Colourless, tasteless, odourless, ageless: water is both the simplest thing on earth and the most complex. We cannot live without it yet it kills six thousand children a day. It is the ultimate renewable resource but we pollute it without thinking twice. Why, if water is so valuable does nobody want to pay for it unless it comes in a designer bottle? Is it really the oil of the twenty-first century? Will we all soon be fighting over it, or can it lead countries into co-operation rather than conflict? In this enthralling voyage of discovery, Rupert Wright sets out to discover exactly what water is and why it plays such an important role in history, culture, art and literature. Part reportage and part personal journey, Take Me to the Source is the fascinating story of the substance that makes life on earth possible.


The Subject of Murder

2013-05
The Subject of Murder
Title The Subject of Murder PDF eBook
Author Lisa Downing
Publisher University of Chicago Press
Pages 250
Release 2013-05
Genre History
ISBN 022600340X

The subject of murder has always held a particular fascination for us.
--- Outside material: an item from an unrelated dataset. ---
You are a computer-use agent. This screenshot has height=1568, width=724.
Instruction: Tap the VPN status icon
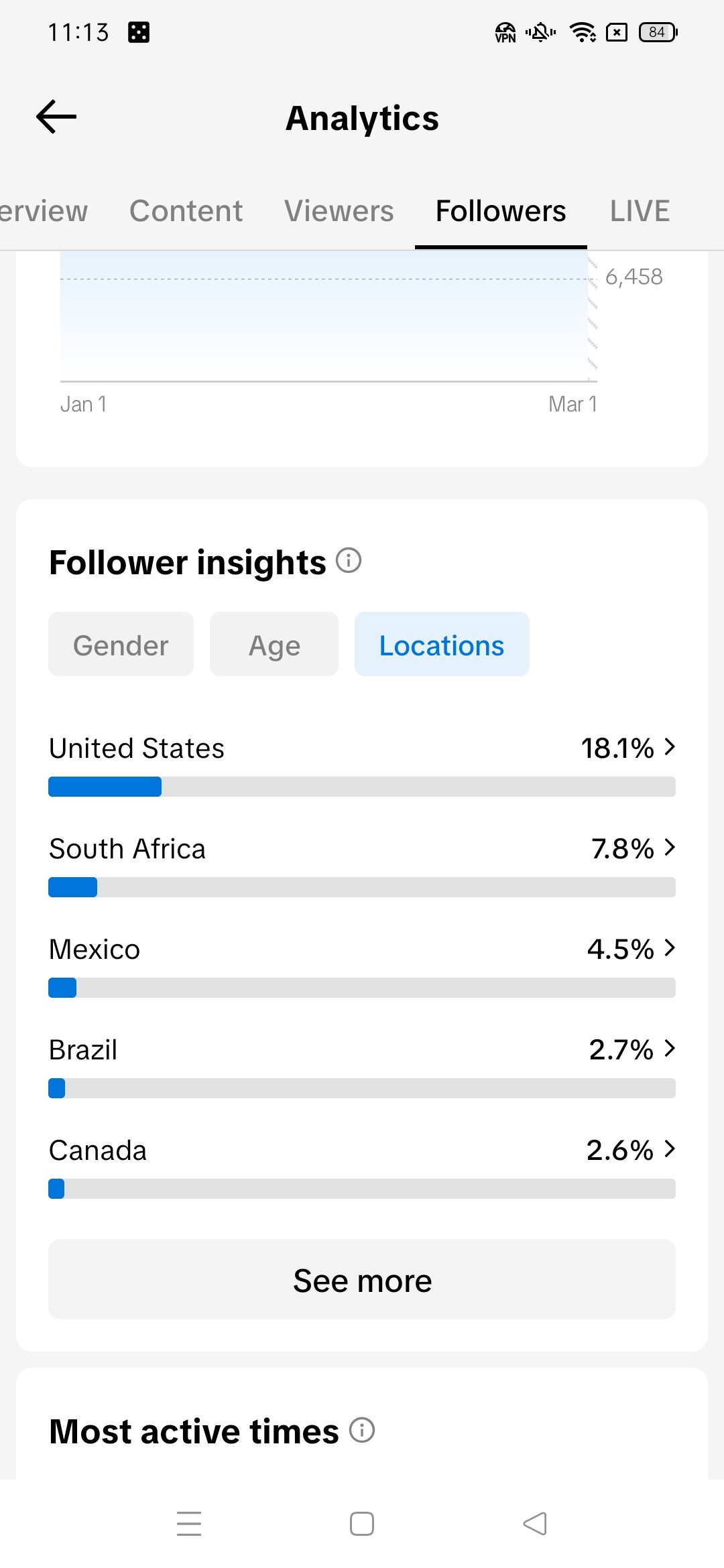click(505, 32)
But, since at least the nineteenth century, we have seen the murderer as different from the ordinary citizen—a special individual, like an artist or a genius, who exists apart from the moral majority, a sovereign self who obeys only the destructive urge, sometimes even commanding cult followings. In contemporary culture, we continue to believe that there is something different and exceptional about killers, but is the murderer such a distinctive type? Are they degenerate beasts or supermen as they have been depicted on the page and the screen? Or are murderers something else entirely? In The Subject of Murder, Lisa Downing explores the ways in which the figure of the murderer has been made to signify a specific kind of social subject in Western modernity. Drawing on the work of Foucault in her studies of the lives and crimes of killers in Europe and the United States, Downing interrogates the meanings of media and texts produced about and by murderers. Upending the usual treatment of murderers as isolated figures or exceptional individuals, Downing argues that they are ordinary people, reflections of our society at the intersections of gender, agency, desire, and violence.